WHAT THE TASK ASKS ▸
What lines in the records below include the word "computer"? Return each one.

(Extracted data entries)
☆ ☆ ☆ ☆ ☆
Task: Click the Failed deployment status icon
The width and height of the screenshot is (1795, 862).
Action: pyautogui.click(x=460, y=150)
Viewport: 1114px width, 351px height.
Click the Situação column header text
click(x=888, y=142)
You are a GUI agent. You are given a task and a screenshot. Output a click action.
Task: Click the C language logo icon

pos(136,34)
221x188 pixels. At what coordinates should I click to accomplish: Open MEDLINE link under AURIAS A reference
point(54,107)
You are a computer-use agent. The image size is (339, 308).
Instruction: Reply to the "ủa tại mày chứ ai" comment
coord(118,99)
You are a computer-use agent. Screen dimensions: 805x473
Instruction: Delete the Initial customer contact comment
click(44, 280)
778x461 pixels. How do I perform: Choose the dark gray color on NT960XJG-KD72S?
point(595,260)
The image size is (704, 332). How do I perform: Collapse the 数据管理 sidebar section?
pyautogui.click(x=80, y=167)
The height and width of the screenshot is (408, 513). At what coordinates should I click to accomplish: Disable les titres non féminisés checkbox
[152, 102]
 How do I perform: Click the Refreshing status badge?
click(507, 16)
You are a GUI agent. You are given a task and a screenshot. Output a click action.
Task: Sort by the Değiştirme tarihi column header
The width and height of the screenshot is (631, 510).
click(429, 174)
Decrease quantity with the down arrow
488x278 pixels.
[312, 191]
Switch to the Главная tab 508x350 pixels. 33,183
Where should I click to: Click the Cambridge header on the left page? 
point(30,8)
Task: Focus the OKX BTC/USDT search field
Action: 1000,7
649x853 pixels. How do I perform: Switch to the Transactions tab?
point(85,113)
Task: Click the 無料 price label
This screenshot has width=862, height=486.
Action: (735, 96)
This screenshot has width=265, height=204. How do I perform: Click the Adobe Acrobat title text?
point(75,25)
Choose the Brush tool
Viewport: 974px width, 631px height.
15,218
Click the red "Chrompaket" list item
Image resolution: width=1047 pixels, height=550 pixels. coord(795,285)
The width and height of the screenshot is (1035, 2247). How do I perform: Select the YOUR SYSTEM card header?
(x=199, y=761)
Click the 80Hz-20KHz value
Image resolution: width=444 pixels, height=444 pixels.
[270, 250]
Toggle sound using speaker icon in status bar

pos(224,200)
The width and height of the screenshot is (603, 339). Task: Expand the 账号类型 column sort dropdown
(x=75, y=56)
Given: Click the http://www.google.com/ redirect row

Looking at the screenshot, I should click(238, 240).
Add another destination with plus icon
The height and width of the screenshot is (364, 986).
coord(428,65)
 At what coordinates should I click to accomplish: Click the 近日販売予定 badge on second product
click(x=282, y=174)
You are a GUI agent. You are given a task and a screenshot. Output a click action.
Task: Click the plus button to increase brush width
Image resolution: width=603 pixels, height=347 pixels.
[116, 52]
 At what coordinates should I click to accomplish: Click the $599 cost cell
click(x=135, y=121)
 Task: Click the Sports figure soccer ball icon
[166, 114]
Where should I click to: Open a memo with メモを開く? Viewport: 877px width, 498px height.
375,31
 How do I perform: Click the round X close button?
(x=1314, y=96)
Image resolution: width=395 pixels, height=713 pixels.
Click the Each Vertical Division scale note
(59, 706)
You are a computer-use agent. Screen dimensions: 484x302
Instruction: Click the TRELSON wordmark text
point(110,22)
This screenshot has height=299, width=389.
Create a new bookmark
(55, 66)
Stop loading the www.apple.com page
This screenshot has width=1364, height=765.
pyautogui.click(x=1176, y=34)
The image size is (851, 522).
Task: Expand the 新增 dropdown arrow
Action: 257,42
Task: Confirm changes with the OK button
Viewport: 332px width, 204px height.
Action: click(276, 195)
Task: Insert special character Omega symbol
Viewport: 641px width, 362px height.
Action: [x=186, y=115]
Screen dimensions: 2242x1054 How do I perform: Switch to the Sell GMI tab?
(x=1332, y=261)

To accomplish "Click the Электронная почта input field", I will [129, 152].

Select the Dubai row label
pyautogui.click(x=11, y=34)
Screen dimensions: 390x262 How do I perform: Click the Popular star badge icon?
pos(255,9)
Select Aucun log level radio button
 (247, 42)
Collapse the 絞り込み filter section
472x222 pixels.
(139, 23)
☆ ☆ ☆ ☆ ☆
ANSWER FOR THE TASK ▸
You are a computer-use agent. The image size is (339, 308).
You are a computer-use agent. Screen dimensions: 805x473
You are a computer-use agent. Screen dimensions: 484x302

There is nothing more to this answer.